Congress Gives Roofers Critical Extra Time for PPP


By Gary Thill

As roofers move forward with recovery, the federal government gave a much-welcomed helping hand with new guidance on PPP loan forgiveness and new legislation that extends the amount of time and flexibility to use the funds. 

“NRCA commends the Senate for approving the Paycheck Protection Program Flexibility Act of 2020 (H.R. 7010), bipartisan legislation that would make significant changes to loans made to employers under the Paycheck Protection Program,” said Duane Musser, NRCA’s vice president of government relations.  “NRCA is pleased to support this legislation to provide more flexibility to employers with PPP loans and has been advocating for its passage in recent weeks.”

Musser said the legislation will:

  • Extend the current eight-week covered period to 24 weeks that businesses have to use the funds and restore laid off employees in order to qualify for loan forgiveness.
  • Extend the PPP program deadline through December 31 (currently under the CARES Act, the program runs through June 30).
  • Change the 75% payroll costs/25% non-payroll costs rule regarding how loan proceeds must be used to qualify for forgiveness to 60%/40%.
  • Extend the term of the loan repayment on funds not forgiven from 2 years to 5 years.
  • Ensure full access to payroll tax deferment for businesses taking PPP loans (currently under the CARES Act, an employer can’t defer payroll taxes if receiving any forgiveness on PPP loan).


The new terms apply to at least 40% of roofers who took PPP funds, according to an April NRCA survey. Overall, construction took $44.9 billion or over 13% of total PPP funds. 

With the original eight-week spending period starting to expire last Friday for the first loan recipients, those extra weeks are crucial to roofers, Musser said. That’s because while most never fully shut down — even in restricted states such as Pennsylvania where essential work on buildings such as hospitals continued — the recovery is taking longer than expected. 

“More time is the bigger issue for roofers,” Musser said. “When CARES originally passed on March 27, it was thought that in two months we were going to be back up and going full speed. Well, we’re not. Things are still very uncertain.” 
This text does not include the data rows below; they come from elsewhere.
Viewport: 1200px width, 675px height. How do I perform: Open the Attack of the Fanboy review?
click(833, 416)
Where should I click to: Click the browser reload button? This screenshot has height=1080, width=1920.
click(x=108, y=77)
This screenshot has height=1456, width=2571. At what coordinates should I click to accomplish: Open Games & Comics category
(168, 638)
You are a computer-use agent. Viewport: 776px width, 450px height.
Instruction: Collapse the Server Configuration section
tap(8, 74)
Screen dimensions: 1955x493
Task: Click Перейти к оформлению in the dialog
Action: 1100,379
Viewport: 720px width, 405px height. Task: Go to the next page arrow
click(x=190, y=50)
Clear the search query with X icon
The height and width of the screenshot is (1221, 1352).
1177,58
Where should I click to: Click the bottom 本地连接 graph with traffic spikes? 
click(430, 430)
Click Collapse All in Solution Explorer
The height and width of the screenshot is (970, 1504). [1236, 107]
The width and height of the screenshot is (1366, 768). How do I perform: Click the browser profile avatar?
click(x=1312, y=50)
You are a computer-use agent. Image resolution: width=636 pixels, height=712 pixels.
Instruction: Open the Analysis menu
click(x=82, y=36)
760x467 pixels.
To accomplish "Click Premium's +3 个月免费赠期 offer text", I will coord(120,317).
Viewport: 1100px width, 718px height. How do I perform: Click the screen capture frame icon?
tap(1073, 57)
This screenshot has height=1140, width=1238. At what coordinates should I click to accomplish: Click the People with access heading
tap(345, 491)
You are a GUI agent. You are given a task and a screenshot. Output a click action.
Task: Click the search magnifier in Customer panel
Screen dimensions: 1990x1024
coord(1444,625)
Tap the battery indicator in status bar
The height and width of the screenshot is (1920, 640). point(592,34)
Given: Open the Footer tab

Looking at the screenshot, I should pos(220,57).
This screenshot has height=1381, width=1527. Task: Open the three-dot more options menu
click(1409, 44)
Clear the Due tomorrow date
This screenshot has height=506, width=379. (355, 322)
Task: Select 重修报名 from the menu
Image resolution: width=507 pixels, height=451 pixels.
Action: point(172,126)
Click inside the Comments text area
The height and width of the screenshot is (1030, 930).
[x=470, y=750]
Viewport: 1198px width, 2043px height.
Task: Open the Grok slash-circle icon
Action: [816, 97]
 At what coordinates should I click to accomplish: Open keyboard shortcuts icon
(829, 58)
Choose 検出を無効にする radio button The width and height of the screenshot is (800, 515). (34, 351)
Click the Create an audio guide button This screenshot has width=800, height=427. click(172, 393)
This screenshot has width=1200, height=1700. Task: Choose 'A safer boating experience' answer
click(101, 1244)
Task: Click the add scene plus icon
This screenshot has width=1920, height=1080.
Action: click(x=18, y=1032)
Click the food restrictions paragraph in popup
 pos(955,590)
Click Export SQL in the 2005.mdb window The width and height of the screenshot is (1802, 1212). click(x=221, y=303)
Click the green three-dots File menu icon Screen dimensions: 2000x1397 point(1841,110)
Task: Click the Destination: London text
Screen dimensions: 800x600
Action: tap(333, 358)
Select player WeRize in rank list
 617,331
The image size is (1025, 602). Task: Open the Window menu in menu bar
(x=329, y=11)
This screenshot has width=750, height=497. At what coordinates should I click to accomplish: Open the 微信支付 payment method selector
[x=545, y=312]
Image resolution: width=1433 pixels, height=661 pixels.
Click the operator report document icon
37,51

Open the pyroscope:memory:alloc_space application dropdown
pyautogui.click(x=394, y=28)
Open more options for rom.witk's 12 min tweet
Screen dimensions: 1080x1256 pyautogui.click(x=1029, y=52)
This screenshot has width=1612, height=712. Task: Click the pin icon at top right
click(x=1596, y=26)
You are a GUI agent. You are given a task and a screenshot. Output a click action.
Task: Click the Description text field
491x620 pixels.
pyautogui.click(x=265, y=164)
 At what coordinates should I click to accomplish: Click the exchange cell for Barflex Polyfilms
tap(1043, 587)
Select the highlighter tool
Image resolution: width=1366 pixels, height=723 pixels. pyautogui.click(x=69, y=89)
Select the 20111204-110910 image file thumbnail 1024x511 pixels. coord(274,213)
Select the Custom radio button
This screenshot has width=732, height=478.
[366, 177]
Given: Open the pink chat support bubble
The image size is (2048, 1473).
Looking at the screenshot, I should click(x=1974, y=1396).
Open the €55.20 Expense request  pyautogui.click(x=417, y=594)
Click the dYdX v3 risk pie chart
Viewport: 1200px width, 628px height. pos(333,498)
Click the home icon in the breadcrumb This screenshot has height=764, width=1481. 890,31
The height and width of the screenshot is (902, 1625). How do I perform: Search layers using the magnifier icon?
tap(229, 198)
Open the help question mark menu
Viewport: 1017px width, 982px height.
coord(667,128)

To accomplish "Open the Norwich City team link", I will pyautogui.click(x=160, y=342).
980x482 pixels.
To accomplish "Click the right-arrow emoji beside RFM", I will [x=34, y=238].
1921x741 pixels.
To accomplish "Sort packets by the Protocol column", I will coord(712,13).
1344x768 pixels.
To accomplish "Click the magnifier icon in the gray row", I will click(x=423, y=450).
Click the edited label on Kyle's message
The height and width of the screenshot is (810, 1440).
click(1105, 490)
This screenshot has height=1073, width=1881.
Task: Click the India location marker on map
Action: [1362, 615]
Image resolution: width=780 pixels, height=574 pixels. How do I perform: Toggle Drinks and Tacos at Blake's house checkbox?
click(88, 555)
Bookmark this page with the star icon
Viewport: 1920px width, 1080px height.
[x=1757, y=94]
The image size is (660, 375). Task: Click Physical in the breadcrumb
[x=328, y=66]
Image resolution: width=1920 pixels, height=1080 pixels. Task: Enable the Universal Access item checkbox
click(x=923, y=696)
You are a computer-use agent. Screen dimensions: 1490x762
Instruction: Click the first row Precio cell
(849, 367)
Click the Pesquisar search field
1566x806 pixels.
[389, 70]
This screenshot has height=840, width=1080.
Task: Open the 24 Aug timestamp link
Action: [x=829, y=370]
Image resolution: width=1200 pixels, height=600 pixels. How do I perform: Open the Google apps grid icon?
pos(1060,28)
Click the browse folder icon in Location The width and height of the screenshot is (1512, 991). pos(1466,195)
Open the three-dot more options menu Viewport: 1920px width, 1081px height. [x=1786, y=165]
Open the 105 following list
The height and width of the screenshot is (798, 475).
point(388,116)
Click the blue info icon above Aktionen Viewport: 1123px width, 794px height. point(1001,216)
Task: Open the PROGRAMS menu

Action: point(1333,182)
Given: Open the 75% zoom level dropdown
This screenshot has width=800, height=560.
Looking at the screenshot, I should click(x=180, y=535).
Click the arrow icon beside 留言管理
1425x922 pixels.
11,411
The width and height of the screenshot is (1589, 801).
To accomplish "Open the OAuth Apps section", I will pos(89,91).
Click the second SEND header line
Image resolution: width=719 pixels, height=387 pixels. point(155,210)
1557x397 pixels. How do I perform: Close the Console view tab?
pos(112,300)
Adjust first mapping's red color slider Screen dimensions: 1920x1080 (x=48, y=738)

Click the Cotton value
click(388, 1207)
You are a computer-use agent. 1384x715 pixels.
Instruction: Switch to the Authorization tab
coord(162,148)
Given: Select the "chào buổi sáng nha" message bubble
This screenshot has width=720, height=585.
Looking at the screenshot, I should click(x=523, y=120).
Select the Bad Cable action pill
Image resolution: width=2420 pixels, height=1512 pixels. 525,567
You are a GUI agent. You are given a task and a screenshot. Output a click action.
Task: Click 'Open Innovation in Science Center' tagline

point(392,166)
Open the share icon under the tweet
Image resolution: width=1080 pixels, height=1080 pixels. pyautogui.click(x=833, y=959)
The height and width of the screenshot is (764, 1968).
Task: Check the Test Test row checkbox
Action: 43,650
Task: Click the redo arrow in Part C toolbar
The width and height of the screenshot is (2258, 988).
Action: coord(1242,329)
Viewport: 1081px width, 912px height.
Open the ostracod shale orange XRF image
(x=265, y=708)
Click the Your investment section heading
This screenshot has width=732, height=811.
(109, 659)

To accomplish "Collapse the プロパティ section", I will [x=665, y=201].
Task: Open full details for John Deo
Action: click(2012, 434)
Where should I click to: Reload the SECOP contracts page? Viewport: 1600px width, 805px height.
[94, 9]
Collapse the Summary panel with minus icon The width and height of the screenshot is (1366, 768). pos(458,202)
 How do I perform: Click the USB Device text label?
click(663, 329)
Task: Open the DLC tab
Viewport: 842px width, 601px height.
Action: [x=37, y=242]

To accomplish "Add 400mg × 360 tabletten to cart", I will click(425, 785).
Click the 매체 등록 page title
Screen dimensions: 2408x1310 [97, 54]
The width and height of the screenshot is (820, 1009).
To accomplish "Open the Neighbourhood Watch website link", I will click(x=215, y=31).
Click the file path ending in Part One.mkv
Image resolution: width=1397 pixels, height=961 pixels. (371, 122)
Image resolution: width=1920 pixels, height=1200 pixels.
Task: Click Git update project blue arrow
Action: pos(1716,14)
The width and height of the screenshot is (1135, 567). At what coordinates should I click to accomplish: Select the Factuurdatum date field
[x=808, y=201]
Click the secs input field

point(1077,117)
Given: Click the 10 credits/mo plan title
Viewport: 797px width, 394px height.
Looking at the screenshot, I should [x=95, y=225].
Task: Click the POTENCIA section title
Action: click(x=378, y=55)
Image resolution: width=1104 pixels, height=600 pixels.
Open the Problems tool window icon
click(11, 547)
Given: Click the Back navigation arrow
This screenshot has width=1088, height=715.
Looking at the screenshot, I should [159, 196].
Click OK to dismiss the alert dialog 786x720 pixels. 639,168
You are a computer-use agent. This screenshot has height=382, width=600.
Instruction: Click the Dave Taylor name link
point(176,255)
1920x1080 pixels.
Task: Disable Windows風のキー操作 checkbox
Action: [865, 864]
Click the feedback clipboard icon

Other industry leaders also praised the new legislation. “This new law improves upon the original Paycheck Protection Program …. Its enactment will save many construction jobs and allow thousands of construction firms to remain in business,” said AGC CEO Stephen E. Sandherr.  Even with the new guidance, Musser said it’s essential for roofers to document all their spending around PPP funds. He encouraged roofers to consult with attorneys or accountants to ensure proper documentation is being done. “You have to prove to the bank that you followed the rules,” he said. “If you can’t document that, you might not get your loan forgiven.” 

About $130 billion remains from the second round of $320 billion that Congress approved for PPP.

Rather than providing additional recovery funding, Sandherr urged Congress to help the industry in other ways. “Having fixed several problems with a measure designed to helped firms survive, it is time for Congress and the President to put in place measures to rebuild our economy,” he said. “These measures include providing liability protection for contractors and other businesses that are taking steps to protect workers from the coronavirus, new infrastructure funding and measures to stimulate broader, private-sector demand for construction and development.”